- O presidente da Câmara, Hugo Motta, reorganizou um bloco de centro com 275 deputados para ditar a agenda, isolando-se do governo e da oposição.
- Motta rompeu com o líder do PT (Partido dos Trabalhadores), Lindbergh Farias, e com o líder do PL (Partido Liberal), Sóstenes Cavalcante, após votações polêmicas.
- Ele pretende pautar cassações de deputados bolsonaristas, como Alexandre Ramagem, e declarar a perda de mandato de Eduardo Bolsonaro (Partido Liberal) por faltas.
- A oposição vê quebra de compromisso do acordo feito durante a eleição de Motta; o cenário é de tensão entre governo e oposição.
- Projetos-chave, como orçamento e tributos sobre apostas online e fintechs, passam a depender do novo bloco, elevando o custo de aprovação para o Planalto.
O presidente da Câmara, Hugo Motta, vem buscando retomar o controle político da Casa após isolamento do governo e da oposição.
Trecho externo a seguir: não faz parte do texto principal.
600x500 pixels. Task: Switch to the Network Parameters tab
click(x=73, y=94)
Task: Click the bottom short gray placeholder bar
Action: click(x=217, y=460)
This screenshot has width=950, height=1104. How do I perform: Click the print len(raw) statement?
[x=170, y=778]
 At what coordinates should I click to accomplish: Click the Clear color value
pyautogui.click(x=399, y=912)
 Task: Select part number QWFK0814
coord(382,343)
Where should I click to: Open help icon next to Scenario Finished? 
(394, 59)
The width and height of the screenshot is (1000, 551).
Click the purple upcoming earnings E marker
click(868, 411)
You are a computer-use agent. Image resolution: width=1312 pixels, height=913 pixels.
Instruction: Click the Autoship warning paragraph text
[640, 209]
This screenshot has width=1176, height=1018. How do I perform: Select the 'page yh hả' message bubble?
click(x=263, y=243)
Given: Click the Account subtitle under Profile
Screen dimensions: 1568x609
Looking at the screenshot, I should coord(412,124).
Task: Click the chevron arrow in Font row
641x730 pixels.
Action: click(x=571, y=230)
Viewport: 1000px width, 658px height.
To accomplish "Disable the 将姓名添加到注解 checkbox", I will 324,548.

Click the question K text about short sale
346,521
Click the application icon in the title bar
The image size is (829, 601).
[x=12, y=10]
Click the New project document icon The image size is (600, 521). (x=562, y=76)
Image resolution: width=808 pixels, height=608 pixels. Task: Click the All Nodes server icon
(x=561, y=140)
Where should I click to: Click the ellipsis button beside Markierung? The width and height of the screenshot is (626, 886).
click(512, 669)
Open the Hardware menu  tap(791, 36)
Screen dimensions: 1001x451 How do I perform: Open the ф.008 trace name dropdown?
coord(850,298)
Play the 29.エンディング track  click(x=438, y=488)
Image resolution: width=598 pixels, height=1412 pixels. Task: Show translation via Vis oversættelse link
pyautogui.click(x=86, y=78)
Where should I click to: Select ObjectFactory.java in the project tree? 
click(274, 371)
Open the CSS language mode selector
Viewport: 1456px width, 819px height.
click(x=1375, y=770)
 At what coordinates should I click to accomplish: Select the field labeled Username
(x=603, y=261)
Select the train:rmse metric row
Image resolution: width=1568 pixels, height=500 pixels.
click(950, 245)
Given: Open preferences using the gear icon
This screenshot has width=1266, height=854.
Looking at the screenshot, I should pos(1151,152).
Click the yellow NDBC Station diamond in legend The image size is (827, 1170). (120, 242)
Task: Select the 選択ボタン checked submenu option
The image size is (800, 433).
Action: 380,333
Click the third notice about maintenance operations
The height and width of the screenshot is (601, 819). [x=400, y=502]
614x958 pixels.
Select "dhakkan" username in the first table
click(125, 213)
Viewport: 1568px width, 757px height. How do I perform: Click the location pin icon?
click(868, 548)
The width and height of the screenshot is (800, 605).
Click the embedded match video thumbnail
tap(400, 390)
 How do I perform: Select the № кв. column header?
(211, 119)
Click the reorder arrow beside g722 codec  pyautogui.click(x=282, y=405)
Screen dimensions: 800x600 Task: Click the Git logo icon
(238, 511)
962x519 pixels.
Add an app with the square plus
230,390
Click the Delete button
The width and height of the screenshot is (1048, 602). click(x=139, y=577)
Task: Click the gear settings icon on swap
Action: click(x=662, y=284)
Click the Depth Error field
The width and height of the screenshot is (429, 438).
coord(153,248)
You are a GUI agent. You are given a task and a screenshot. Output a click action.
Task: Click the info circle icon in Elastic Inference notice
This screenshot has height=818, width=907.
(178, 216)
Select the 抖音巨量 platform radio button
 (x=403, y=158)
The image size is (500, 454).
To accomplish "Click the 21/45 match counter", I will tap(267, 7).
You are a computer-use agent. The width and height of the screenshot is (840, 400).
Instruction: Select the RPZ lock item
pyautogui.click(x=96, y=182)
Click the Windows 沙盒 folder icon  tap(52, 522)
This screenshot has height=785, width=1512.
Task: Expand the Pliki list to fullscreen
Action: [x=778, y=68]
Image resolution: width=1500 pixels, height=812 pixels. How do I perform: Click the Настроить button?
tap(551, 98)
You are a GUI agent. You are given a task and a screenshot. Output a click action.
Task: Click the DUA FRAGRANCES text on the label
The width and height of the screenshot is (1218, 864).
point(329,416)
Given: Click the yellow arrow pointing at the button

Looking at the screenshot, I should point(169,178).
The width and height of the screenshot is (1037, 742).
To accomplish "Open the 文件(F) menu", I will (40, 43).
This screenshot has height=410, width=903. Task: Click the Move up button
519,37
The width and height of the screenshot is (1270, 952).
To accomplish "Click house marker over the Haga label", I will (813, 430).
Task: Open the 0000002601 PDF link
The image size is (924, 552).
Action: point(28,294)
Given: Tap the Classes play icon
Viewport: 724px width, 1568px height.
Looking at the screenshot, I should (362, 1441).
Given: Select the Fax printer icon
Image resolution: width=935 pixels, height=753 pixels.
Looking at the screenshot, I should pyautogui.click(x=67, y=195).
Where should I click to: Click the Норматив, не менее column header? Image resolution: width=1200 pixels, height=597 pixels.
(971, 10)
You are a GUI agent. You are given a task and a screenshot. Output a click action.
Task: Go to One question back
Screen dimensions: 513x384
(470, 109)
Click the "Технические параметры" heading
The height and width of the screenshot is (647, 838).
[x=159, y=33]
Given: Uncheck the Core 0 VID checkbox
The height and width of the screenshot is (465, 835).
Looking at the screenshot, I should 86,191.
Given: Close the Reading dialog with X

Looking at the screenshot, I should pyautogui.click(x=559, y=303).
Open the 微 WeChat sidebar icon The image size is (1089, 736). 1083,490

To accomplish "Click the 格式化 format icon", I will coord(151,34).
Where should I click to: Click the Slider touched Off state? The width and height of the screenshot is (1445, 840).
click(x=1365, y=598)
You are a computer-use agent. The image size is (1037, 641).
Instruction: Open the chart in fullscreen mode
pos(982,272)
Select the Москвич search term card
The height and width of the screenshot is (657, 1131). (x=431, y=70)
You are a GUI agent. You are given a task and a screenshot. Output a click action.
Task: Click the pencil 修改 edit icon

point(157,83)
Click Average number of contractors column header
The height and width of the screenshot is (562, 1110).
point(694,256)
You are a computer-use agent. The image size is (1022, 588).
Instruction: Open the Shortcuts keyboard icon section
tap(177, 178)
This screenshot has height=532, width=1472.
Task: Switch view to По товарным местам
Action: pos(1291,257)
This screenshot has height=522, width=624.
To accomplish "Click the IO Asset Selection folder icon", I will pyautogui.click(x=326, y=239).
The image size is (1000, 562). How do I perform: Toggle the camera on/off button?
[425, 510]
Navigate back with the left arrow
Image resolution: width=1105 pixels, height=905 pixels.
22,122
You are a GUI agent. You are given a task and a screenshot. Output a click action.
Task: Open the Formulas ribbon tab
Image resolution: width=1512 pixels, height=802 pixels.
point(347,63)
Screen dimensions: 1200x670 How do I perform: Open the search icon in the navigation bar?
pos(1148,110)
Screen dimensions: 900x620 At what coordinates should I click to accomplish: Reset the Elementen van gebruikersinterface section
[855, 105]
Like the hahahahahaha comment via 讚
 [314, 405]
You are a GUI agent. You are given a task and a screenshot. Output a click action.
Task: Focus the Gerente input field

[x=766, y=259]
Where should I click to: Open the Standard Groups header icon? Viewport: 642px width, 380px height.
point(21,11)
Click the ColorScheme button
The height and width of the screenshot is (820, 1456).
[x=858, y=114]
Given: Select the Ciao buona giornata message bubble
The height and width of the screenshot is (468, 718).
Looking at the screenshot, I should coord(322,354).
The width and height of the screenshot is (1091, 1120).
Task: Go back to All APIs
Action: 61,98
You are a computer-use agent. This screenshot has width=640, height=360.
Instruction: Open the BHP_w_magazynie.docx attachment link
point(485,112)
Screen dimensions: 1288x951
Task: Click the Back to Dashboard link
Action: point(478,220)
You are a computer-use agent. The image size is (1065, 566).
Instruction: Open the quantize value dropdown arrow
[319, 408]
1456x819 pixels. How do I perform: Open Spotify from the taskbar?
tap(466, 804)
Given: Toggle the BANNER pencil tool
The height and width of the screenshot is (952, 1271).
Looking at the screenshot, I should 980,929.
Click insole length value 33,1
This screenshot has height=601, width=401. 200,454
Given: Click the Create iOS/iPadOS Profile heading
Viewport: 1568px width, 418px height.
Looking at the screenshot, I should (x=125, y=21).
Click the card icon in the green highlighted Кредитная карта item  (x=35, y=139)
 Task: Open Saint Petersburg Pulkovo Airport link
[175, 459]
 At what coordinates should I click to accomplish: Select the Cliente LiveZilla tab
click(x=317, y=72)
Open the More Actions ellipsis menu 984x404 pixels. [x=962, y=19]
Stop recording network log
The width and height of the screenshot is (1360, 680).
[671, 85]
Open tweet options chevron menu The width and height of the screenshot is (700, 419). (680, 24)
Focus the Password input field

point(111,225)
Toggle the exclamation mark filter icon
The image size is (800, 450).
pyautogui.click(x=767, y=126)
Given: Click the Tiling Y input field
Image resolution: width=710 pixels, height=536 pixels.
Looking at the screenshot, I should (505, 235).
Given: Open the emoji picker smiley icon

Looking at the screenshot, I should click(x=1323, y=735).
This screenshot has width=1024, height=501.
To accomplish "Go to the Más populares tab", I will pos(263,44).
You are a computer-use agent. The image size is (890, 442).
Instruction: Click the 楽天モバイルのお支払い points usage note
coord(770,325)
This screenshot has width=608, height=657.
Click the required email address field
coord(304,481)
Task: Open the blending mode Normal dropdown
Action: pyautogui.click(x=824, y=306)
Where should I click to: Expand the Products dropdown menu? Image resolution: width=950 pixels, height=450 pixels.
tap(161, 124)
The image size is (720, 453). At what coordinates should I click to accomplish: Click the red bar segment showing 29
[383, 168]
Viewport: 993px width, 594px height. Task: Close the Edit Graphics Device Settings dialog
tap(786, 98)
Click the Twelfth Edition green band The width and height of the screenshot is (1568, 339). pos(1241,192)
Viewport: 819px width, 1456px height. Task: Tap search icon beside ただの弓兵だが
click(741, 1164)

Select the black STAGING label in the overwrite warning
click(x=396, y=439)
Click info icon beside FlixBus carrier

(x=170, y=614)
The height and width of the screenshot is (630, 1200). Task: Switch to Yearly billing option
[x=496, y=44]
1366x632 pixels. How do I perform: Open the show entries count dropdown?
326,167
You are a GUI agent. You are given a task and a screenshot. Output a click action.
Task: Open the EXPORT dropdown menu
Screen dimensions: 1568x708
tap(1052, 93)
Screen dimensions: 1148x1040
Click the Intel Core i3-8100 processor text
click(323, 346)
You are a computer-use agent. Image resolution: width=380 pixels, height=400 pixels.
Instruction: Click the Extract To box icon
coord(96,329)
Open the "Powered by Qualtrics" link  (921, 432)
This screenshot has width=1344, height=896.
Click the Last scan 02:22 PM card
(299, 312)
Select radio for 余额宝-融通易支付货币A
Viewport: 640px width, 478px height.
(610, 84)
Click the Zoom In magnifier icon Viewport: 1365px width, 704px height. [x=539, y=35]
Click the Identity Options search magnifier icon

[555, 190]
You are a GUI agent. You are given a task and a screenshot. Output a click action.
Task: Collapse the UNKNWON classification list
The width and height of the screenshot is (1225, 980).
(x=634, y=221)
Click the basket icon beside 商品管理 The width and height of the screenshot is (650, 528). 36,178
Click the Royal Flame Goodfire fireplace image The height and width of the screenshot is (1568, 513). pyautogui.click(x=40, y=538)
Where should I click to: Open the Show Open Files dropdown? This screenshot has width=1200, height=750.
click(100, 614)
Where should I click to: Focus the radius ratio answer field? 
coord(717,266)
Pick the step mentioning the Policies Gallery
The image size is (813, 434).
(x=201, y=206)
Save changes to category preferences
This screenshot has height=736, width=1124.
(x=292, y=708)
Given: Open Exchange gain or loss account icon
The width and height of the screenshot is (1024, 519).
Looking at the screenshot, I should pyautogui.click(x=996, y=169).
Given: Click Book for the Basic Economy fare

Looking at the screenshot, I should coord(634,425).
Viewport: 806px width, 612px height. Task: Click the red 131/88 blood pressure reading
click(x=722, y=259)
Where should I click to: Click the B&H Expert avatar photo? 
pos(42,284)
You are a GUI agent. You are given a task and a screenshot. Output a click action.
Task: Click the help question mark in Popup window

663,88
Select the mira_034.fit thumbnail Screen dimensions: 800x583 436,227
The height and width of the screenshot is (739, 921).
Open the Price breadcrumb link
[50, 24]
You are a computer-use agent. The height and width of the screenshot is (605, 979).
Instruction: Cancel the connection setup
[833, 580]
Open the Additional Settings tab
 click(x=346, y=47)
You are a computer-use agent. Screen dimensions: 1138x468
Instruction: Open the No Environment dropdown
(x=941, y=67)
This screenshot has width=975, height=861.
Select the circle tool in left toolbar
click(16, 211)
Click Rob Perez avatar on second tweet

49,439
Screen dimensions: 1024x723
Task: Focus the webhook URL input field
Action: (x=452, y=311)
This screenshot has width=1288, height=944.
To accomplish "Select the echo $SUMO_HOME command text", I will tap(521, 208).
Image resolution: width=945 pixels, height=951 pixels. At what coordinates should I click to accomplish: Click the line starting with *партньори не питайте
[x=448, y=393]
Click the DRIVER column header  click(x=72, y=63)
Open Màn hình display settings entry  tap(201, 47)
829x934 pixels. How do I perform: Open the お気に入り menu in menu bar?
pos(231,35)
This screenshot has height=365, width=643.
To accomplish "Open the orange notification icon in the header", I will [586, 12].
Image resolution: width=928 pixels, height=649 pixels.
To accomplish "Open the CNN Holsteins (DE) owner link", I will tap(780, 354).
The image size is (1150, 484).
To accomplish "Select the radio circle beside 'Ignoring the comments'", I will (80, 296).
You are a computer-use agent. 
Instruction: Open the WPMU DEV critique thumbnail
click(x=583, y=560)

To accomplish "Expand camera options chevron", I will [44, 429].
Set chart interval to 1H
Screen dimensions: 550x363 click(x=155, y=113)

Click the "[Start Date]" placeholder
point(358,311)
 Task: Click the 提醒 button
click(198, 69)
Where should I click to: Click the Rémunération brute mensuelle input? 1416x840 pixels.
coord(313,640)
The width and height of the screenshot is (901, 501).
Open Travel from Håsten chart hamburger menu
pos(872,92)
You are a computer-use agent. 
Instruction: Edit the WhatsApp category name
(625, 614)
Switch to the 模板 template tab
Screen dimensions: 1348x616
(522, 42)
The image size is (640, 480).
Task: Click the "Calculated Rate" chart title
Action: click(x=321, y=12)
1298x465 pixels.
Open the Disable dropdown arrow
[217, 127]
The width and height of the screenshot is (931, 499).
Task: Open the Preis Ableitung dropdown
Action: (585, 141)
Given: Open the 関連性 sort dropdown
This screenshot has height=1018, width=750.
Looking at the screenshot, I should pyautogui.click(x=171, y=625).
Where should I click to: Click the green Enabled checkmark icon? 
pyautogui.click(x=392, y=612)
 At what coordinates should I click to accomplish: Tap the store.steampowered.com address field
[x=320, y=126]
Em Brasília, ele reorganizou um bloco de centro com 275 deputados para ditar a agenda de votações.
Motta rompeu com o líder do PT, Lindbergh Farias, e com o líder do PL, Sóstenes Cavalcante, após votações polêmicas. A estratégia visa ampliar seu poder para pautar, acelerar ou barrar propostas na Câmara.
A oposição vê na manobra um afastamento de compromissos anteriores. Eduardo Bolsonaro já sinalizou que a guerra está apenas começando, apontando tensões crescentes entre os blocos e o governo federal.
Novos desdobramentos
Motta pretende pautar cassações de deputados bolsonaristas, entre eles Alexandre Ramagem (PL-RJ). A intenção também envolve declarar a perda de mandato de Eduardo Bolsonaro (PL-SP) por faltas excessivas, segundo apuração.
A oposição, liderada pelo PL, vê ruptura com o acordo feito durante a eleição de Motta, que previa votação de uma anistia total. A redução de pena defendida pelo governo é encarada como substituto insuficiente pelo grupo bolsonarista.